Tuesday, March 11, 2014

I Am His

I will be honest; I can often struggle with wanting to know right now how everything turns out in the end. Anyone who knows me is probably laughing as they read that line, because they are all too familiar with my Type A personality and desire to want to know and have control. This is no secret confession for those who know me best. But I still wanted to write it out as I'm definitely a person who processes things through writing.

During this season of Lent, I'm consciously trying to observe and understand the act of dying to myself.  I've been looking at what I need to let go of and sacrifice to God. What comes up again and again for me is learning to let go of needing to know how it will work out. I need to let go of control, and I need to rest and find contentment while God works the rest out.


There are times where I can feel lost and that I don't know who I am.

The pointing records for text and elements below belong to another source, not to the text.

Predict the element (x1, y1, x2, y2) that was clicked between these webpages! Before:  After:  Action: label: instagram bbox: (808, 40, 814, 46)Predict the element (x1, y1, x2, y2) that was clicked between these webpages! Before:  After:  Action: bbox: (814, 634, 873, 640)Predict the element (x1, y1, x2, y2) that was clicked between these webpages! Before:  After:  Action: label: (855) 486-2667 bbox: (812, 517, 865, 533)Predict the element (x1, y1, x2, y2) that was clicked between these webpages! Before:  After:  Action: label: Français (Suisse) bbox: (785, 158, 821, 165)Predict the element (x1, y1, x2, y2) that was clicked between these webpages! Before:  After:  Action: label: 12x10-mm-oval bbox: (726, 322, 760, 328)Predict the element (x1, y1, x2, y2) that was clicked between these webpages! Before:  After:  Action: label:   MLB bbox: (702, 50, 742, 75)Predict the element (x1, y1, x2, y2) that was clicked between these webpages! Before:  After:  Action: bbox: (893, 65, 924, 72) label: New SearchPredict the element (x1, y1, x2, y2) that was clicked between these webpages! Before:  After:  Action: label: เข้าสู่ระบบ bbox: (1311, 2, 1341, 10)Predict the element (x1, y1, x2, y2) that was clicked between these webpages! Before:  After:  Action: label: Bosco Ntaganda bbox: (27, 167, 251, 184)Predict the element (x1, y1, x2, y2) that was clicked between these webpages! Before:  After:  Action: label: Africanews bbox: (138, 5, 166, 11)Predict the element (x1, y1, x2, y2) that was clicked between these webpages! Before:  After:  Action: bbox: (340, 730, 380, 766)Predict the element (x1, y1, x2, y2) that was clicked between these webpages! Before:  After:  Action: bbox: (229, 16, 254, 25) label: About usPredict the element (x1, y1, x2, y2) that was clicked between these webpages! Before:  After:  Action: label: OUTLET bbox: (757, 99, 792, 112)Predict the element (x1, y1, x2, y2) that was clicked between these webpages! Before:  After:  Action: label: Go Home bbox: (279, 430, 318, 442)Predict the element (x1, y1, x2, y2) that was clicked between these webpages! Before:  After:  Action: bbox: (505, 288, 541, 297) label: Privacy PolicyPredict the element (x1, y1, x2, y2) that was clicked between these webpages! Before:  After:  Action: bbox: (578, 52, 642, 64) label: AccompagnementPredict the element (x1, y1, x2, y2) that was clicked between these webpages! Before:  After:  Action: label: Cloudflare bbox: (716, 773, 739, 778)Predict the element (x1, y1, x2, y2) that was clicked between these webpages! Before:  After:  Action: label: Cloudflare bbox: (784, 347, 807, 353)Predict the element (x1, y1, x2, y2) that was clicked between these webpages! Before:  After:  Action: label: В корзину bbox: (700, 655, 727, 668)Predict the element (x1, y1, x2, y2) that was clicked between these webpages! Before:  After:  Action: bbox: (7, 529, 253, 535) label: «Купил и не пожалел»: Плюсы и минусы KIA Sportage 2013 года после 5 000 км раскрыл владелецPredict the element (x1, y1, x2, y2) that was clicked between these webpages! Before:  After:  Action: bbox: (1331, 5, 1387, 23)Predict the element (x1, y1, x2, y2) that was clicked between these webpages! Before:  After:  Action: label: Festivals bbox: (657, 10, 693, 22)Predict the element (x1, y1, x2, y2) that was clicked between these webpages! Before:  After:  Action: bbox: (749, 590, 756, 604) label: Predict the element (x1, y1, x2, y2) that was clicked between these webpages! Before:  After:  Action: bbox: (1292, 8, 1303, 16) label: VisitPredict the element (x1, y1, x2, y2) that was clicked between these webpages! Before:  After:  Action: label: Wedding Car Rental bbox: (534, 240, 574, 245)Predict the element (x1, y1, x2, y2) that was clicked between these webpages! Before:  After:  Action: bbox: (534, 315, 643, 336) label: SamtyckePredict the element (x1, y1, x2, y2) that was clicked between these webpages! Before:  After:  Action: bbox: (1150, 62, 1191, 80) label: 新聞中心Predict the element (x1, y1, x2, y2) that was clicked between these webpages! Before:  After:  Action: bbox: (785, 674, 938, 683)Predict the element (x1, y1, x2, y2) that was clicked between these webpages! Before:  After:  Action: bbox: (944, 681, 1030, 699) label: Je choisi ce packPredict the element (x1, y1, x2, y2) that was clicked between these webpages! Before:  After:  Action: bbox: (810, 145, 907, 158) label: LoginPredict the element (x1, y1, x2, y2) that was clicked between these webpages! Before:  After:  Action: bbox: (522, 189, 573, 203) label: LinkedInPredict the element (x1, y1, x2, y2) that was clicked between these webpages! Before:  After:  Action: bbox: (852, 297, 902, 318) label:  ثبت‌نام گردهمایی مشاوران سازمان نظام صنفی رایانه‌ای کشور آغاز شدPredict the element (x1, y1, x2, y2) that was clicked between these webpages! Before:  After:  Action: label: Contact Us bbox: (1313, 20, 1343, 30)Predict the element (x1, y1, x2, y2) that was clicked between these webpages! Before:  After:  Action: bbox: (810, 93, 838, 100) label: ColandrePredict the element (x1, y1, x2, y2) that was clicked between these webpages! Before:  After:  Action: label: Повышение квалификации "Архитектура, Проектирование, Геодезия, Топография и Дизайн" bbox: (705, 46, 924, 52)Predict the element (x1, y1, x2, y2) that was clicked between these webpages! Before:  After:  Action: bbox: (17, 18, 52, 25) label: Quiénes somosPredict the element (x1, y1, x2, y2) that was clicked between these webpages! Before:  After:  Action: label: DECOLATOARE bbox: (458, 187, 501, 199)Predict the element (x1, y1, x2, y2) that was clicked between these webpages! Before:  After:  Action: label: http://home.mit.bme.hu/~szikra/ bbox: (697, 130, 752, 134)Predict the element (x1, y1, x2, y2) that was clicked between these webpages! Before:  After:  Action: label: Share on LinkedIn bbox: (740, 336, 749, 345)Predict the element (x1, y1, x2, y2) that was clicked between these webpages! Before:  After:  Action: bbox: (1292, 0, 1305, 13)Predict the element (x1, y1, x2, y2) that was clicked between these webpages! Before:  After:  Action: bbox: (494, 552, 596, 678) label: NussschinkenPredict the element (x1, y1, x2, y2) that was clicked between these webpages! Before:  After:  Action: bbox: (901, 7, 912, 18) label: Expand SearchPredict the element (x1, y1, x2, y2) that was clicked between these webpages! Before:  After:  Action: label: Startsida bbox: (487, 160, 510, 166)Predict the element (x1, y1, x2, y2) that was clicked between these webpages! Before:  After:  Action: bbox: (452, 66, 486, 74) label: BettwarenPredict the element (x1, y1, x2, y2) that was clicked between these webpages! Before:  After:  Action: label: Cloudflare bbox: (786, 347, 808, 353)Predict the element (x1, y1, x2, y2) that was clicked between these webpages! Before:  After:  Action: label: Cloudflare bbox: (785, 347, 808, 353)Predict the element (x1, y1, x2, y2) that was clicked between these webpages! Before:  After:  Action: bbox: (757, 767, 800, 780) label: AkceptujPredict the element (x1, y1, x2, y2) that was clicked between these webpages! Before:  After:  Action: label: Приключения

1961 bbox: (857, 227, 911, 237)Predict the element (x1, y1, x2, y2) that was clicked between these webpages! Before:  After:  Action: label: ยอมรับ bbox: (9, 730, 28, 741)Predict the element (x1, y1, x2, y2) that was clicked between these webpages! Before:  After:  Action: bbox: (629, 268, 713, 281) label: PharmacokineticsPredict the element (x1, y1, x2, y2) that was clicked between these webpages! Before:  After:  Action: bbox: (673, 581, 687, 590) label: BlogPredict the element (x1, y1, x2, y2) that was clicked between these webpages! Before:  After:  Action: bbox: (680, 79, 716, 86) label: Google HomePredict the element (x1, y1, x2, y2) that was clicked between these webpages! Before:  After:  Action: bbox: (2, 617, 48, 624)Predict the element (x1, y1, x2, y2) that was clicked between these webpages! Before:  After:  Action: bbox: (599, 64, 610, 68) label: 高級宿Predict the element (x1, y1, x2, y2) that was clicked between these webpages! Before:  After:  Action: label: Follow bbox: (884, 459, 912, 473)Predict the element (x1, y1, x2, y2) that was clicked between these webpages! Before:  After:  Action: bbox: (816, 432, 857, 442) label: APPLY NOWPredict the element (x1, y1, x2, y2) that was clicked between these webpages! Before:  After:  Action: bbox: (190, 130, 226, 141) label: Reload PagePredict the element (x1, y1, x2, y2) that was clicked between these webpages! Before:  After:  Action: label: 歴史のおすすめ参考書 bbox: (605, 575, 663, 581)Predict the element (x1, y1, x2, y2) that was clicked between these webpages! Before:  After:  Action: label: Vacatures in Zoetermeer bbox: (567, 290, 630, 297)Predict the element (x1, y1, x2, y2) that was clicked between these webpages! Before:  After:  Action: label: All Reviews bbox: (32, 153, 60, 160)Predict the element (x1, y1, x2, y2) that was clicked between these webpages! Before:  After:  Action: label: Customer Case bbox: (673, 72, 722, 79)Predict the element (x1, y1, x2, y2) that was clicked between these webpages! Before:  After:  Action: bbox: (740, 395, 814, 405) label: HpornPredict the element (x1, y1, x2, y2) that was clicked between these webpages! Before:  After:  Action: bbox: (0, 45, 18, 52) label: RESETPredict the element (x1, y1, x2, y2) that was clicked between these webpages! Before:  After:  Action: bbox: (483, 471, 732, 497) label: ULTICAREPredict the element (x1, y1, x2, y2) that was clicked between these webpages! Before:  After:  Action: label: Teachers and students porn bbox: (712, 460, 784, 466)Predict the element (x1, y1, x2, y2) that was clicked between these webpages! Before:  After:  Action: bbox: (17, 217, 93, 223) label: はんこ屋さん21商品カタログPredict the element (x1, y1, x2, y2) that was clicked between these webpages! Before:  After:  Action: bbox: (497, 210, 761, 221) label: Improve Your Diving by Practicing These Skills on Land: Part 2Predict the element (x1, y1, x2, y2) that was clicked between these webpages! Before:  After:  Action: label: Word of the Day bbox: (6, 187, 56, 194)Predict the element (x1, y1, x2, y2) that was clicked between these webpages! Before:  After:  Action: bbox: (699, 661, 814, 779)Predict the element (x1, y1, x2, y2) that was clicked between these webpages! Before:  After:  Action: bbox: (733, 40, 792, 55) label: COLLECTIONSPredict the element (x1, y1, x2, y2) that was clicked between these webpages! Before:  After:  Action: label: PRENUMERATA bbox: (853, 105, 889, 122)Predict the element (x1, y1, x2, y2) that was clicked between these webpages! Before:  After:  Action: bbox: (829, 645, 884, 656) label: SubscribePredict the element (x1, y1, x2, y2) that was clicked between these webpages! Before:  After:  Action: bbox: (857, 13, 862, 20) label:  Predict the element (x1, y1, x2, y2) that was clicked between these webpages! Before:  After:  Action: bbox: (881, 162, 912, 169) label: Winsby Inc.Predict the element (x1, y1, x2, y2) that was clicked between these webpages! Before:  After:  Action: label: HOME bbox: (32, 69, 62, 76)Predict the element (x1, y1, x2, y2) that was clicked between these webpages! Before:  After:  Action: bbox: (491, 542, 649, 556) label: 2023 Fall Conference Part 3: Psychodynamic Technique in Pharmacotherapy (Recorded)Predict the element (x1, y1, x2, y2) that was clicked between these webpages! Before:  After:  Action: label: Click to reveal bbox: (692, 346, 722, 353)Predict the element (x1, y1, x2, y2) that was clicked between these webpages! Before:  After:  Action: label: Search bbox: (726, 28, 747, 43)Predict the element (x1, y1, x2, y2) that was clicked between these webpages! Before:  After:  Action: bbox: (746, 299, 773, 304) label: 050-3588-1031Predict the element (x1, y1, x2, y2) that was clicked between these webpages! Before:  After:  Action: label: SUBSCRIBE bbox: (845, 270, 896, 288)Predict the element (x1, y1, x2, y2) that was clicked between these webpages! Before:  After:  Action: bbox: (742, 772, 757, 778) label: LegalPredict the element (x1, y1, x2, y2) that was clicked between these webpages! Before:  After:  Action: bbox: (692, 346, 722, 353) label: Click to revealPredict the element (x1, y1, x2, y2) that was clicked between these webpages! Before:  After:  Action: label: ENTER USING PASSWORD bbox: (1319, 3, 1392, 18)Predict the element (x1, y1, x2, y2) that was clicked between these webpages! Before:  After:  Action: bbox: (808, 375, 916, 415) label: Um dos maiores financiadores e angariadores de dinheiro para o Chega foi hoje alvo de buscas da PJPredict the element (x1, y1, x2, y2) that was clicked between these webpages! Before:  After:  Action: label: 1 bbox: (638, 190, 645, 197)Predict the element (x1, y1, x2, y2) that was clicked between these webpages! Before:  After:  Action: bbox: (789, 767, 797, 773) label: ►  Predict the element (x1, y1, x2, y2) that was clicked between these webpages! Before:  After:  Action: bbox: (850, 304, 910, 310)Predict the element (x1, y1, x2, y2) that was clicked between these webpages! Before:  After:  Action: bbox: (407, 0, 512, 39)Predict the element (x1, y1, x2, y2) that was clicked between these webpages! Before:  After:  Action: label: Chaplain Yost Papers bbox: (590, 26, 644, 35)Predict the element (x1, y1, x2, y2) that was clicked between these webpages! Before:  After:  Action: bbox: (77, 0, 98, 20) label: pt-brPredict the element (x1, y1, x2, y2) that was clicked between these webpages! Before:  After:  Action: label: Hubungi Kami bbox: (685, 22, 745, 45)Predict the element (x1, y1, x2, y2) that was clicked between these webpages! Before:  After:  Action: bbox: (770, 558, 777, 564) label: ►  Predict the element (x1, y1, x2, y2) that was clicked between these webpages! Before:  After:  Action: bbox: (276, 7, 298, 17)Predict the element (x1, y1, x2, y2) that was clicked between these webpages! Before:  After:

I want to know how God is using me or is going to use me. It's a feeling of restlessness and searching.  It is also a deep struggle for control over my own life when I know that in reality I do not have the control.

One of the dangers is that when I feel like I'm being tossed around by the waves, I can find myself looking to others to define me.  Does a job well done at work, does the love of another, does having well behaved children or a clean house make me worthy? And if they don't, than who am I?

I found myself in prayer again, asking God to show me who I am.  I want Him to be the anchor of my soul and the source of my identity and security.  It was on my heart while I got ready for work, and as I drove, and it's been on my mind for days.   It's the desire to let Him have control but also wanting to know who I am in all of this.  It's the struggle of living in this world but learning to have my mind on the kingdom. 

Today was different though.  His answer resonated deep in my soul: "You Are Mine.

Three little words, with no explanation of what that looks like.  But it was all I needed.  Me, in my gifts and in my imperfections, I am completely His.  It is the understanding that I learn to rest in that knowledge and trust He is already working.  He is shining His light and love into my darkness. He has fearfully and wonderfully made me, and His Holy Spirit is at work within me.


All I need to know is that I am His and nothing can change that.  I can let go of the fear and find everything I've needed because He has promised that in His presence "is fullness of joy." 

I am excited to continue this journey of Lent over the next 35 days.  I am looking expectantly to what God is working in me during this season.  I want to continue to walk in this place of recognizing how far I fall short of the glory of God but seeing the redemptive grace found in Jesus.  Henri Nouwen says:

"Lent is a time of returning to God.  It is a time to confess how we keep looking for joy, peace and satisfaction in the many people and things surrounding us without really finding what we desire.  Only God can give us what we want.  So we must be reconciled with God. . . The season of Lent, helps us in a special way to cry out for God's mercy."

My prayer for you is that God will also be showing you His mercy and love during this season, and that you never forget you are completely His.